I think l need to start looking at Envoy. You mentioned above which metric to check (envoy_http_mixer_filter_total_report_calls), can you please point me to how to get that metric? I’m not seeing any references anywhere in Mixer or Envoy docs. Can you give me some key words please? I’m new to Istio, but I’m even newer to Envoy :slight_smile:

@douglas-reid
I ended up hitting Envoy’s admin endpoint directly from the pod, and here’s what I get after the load has been applied (all values were 0 originally, the pod was fresh):

http_mixer_filter.total_check_cache_hit_accepts: 3684
http_mixer_filter.total_check_cache_hit_denies: 0
http_mixer_filter.total_check_cache_hits: 3684
http_mixer_filter.total_check_cache_misses: 172
http_mixer_filter.total_check_calls: 3856
http_mixer_filter.total_quota_cache_hit_accepts: 0
http_mixer_filter.total_quota_cache_hit_denies: 0
http_mixer_filter.total_quota_cache_hits: 0
http_mixer_filter.total_quota_cache_misses: 0
http_mixer_filter.total_quota_calls: 0
http_mixer_filter.total_remote_call_cancellations: 0
http_mixer_filter.total_remote_call_other_errors: 0
http_mixer_filter.total_remote_call_retries: 0
http_mixer_filter.total_remote_call_send_errors: 0
http_mixer_filter.total_remote_call_successes: 172
http_mixer_filter.total_remote_call_timeouts: 0
http_mixer_filter.total_remote_calls: 172
http_mixer_filter.total_remote_check_accepts: 172
http_mixer_filter.total_remote_check_calls: 172
http_mixer_filter.total_remote_check_denies: 0
http_mixer_filter.total_remote_quota_accepts: 0
http_mixer_filter.total_remote_quota_calls: 0
http_mixer_filter.total_remote_quota_denies: 0
http_mixer_filter.total_remote_quota_prefetch_calls: 0
http_mixer_filter.total_remote_report_calls: 3740
http_mixer_filter.total_remote_report_other_errors: 0
http_mixer_filter.total_remote_report_send_errors: 0
http_mixer_filter.total_remote_report_successes: 3740
http_mixer_filter.total_remote_report_timeouts: 0
http_mixer_filter.total_report_calls: 42416

So no errors are reported, total_report_calls = 42416, total_remote_report_calls = 3740.

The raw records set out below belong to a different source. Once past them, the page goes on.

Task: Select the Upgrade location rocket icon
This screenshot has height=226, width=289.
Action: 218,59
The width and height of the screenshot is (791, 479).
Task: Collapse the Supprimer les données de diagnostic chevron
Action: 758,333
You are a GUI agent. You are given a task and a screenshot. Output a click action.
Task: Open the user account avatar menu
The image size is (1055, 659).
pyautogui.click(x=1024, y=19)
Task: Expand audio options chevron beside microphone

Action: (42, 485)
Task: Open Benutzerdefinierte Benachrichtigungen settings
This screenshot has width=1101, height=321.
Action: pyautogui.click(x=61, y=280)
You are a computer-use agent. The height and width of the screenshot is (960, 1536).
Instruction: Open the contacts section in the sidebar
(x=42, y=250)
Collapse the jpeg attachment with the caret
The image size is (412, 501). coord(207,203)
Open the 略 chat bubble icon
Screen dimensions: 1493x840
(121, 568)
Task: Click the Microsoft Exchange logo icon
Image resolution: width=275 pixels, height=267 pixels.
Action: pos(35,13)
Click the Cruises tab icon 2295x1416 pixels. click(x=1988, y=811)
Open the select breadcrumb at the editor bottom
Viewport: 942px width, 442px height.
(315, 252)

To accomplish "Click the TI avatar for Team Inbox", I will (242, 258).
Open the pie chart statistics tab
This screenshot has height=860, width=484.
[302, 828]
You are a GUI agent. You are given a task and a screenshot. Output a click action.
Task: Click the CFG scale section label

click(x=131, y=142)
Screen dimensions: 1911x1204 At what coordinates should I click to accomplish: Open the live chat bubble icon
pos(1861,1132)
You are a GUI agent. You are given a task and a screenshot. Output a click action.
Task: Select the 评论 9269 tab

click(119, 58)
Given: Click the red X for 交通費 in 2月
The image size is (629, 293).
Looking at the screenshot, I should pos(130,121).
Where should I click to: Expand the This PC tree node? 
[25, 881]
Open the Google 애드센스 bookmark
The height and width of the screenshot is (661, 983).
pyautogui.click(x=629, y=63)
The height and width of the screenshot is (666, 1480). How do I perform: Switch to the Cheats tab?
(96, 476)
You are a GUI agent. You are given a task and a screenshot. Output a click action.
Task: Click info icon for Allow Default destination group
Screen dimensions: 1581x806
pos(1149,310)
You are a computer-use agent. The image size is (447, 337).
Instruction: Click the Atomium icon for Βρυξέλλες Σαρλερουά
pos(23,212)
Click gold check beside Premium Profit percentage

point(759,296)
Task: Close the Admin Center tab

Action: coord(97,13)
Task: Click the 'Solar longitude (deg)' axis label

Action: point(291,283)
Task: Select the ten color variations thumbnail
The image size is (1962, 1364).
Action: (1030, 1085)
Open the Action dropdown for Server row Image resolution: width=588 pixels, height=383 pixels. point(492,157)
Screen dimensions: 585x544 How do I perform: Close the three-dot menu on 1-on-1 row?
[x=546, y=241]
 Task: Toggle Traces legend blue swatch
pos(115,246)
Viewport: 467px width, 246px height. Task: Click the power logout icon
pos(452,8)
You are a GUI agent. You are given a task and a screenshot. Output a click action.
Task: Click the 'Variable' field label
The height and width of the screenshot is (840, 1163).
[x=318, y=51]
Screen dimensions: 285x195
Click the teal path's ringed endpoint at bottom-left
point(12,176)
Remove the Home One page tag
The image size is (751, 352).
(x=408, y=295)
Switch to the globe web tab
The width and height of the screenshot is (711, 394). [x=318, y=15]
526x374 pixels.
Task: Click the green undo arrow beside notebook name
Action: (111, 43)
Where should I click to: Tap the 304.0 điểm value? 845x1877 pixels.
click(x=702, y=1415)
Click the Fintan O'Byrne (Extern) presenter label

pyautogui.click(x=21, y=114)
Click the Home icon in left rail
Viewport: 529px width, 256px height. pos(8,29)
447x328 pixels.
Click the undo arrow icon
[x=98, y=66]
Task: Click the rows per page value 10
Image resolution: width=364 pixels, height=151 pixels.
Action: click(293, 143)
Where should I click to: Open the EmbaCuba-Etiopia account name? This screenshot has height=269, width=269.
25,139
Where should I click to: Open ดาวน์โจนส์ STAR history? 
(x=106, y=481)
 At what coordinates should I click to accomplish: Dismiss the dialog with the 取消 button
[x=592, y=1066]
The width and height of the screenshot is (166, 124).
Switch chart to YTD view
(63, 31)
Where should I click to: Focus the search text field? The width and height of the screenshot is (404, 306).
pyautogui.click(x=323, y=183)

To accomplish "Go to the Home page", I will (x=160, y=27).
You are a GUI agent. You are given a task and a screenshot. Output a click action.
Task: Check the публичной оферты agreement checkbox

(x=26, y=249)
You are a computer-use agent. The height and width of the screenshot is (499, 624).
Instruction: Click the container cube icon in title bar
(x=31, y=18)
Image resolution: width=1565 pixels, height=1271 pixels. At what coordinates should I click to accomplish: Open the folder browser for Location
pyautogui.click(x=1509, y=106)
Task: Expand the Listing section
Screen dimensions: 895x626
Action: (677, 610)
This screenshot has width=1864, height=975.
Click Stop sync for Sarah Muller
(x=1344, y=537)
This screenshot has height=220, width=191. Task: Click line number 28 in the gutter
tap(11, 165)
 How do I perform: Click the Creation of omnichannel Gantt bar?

Since there are multiple pods serving requests and irrelevant Report() and Check() calls, it’s kind of hard to estimate expected numbers accurately, but the difference between these two values appear to reflect (at least roughly) the difference between what I’m seeing and what I expect to be seeing. What’s the semantics behind these counters? What’s “remote” vs “non-remote”? What do I tweak to control this difference?

@Alex My apologies for a delayed response. I missed the update.

The proxy batches calls to Mixer for Report(). As a result, there are the total number of calls to report (not batched), and the total number of remote calls (batched, sent to Mixer). The ratio should (ideally) be 100:1 (total:remote), so the numbers you are listing seem to be OK.

If you are think there ~42k requests, you should be seeing dispatches to your OOP adapter at the same magnitude. Did you find the mixer_runtime_dispatches_total metric for your adapter?